I had to focus. Get into game mode.
Especially because my sister Tara was somewhere in the stands tonight.
I’d texted her about the… incident with Maggie, and even though I certainly wasn’t labeling it a breakup, that’s exactly how Tara was treating it.
Full of sympathy and a dire need to tend to my emotional wounds, she booked a flight to Boston, telling me we could go out to dinner after the game.
I wasn’t really up for it, but I guessed dinner with my sister beat yet another tea party with Lily. I couldn’t watch her cry again when the rubber bands of the fairy wings she tried to force onto my back snapped.
The rush of the crowd filled TD Garden. I felt that pre-game electricity as the screams and thud of the music surrounded me.
I shook my head and blew out a breath, getting into game mode.
I could get through this. I could get through this because I had to, so really there was no other choice. The team was depending on me and I couldn’t let them down.

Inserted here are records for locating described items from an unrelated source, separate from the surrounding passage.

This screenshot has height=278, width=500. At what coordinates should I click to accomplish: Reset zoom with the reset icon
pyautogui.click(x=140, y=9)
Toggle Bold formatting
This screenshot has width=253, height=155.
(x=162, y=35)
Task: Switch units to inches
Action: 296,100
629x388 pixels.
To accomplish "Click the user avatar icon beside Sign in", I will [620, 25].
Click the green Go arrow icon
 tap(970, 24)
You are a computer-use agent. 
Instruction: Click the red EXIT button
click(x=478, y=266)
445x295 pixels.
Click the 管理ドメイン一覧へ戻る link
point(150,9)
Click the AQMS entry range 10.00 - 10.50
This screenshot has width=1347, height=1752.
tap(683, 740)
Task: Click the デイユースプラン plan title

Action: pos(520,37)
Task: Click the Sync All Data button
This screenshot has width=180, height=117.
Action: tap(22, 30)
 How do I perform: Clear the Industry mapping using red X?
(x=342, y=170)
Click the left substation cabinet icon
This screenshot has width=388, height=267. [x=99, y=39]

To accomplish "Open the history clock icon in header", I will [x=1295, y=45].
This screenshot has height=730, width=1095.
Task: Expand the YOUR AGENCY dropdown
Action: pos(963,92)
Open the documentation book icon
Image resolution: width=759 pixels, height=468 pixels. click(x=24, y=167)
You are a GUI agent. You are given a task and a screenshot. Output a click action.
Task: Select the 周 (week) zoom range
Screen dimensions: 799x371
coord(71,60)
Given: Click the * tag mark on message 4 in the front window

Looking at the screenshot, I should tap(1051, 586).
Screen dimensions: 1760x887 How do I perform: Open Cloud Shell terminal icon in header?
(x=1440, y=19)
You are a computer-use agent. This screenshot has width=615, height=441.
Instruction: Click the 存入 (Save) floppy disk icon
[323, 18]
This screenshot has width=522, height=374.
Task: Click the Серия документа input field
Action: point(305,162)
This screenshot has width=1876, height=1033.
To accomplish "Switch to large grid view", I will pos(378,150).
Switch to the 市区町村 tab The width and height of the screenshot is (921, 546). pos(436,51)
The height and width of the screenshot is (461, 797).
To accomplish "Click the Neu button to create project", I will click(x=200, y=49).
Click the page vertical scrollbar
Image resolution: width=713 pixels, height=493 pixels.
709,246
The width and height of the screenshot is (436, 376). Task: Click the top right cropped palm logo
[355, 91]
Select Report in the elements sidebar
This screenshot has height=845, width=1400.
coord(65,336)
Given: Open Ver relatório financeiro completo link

Liam skated by, not looking me in the eyes when he dropped the news.
“Just so you know, Maggie’s here,” he said. “And Cassie said she wants to talk to you after the game.”
My heart pounded.
“Cassie wants to talk to me after the game? Or Maggie does?”
“Maggie, obviously.”
“Well, I just had to be clear.”
He muttered something and skated away, getting ready for the start of the game.
But all I could think about was that my beautiful girl was somewhere in the stands, waiting for me at the end of all this.
Had Mr. Waterman been right? Did she just need some time and space to think it out? I saw light at the end of the tunnel.
Everything was going to be okay.
Maggie was here. She was here for me.
With that knowledge tucked securely in my heart, I played the best I’d ever played in my life.